### What you should do
Should a line below contain the word "details", report it.

_ _ _ _ _

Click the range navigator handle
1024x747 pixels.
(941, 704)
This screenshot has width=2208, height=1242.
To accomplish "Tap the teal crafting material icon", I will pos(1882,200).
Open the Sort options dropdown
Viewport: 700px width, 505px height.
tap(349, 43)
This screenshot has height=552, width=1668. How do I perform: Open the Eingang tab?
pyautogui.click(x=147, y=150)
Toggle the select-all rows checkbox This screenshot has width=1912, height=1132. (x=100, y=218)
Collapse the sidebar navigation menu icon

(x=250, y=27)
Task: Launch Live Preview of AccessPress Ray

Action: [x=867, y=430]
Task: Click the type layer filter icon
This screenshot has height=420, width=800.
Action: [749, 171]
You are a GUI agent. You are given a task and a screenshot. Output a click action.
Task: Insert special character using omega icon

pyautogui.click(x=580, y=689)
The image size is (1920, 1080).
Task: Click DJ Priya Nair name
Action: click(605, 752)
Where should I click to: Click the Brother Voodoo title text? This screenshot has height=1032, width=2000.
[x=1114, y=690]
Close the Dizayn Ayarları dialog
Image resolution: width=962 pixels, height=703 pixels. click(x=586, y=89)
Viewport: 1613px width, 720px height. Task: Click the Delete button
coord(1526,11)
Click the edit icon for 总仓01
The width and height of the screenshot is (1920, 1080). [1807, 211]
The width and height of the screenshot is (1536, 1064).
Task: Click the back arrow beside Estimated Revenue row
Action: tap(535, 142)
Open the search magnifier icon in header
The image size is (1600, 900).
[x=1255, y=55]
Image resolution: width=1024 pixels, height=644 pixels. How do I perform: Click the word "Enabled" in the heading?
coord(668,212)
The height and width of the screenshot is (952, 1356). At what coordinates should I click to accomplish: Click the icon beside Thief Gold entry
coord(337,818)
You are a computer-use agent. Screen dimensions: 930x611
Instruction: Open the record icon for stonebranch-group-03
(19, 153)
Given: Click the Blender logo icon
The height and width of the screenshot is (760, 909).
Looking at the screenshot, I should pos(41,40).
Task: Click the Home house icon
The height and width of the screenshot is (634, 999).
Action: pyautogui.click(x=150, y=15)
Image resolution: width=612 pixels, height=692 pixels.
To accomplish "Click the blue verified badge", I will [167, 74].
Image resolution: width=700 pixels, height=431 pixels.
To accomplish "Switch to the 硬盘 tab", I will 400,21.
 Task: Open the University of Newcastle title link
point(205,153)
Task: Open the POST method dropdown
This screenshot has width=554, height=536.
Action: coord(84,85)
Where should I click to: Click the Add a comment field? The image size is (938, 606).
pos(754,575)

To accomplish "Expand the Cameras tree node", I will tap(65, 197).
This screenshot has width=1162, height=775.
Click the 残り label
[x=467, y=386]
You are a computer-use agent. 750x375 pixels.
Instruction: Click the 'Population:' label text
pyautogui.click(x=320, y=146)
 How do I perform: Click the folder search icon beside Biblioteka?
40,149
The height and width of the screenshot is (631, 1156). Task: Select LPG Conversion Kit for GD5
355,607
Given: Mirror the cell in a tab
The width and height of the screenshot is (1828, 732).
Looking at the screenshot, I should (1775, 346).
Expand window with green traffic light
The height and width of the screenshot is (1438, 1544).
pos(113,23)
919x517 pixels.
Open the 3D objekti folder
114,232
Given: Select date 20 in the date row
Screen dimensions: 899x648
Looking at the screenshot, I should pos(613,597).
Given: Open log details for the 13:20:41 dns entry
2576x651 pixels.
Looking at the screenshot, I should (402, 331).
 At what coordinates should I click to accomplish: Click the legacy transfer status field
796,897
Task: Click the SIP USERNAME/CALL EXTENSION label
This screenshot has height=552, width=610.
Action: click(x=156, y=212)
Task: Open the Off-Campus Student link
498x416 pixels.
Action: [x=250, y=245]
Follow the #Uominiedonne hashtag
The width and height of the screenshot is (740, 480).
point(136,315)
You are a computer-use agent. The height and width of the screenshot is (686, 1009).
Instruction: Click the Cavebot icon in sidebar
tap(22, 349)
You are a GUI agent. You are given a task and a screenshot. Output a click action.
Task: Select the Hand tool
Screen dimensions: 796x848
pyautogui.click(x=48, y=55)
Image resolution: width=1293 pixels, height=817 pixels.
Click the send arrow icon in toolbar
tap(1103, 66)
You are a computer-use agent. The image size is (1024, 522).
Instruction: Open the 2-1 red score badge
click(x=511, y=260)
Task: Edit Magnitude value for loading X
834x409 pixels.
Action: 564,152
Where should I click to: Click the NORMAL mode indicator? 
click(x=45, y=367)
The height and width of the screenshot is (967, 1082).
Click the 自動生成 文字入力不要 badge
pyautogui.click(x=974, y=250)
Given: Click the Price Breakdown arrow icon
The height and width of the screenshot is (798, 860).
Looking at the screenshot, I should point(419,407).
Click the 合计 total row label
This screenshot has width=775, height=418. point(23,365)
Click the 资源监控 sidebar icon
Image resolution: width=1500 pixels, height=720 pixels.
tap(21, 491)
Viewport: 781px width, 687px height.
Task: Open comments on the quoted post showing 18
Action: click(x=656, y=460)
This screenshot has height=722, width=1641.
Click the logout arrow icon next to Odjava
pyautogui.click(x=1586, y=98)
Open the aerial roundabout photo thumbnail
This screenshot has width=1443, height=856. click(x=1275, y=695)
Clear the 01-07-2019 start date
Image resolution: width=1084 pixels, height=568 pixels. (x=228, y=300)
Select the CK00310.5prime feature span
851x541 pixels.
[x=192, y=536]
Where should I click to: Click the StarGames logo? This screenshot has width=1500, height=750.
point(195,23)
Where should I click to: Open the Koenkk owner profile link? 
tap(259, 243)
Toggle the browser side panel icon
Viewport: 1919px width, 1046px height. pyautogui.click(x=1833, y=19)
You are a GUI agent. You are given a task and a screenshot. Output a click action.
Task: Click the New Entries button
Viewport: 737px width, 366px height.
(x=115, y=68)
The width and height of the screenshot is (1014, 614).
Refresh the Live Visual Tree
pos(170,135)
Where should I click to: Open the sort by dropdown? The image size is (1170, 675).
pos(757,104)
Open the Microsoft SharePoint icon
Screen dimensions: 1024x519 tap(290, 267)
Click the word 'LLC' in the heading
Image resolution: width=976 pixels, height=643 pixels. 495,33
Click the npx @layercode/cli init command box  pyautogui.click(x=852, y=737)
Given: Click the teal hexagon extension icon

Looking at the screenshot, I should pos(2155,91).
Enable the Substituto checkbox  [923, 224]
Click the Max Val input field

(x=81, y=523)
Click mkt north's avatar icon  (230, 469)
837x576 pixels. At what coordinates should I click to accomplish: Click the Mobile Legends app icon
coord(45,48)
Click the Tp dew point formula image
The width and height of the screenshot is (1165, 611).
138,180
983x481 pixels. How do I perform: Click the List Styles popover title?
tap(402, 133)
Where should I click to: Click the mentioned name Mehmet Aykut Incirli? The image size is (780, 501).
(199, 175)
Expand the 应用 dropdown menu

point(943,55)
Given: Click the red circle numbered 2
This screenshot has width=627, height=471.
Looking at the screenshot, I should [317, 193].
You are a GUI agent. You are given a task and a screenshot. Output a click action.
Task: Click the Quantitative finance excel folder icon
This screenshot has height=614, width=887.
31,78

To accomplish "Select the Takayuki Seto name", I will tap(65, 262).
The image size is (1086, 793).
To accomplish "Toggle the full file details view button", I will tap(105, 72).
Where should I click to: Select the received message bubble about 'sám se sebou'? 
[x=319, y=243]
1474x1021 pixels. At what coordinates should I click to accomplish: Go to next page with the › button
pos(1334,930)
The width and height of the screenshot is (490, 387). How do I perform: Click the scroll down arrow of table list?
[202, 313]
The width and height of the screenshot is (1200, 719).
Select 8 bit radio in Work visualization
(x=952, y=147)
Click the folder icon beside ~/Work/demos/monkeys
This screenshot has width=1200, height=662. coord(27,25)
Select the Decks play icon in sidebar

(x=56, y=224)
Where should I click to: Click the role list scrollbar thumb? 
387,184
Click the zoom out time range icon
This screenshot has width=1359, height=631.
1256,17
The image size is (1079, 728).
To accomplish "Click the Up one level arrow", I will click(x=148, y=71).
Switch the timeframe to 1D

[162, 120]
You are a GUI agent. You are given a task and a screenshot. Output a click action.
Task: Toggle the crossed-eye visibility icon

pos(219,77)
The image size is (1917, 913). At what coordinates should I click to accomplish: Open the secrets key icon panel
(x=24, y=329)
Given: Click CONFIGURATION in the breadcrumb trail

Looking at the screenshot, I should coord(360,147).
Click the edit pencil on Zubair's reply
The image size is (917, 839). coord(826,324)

_ _ _ _ _

### Exercise output
Given: Open log details for the 13:20:41 dns entry
To accomplish "Toggle the full file details view button", I will tap(105, 72).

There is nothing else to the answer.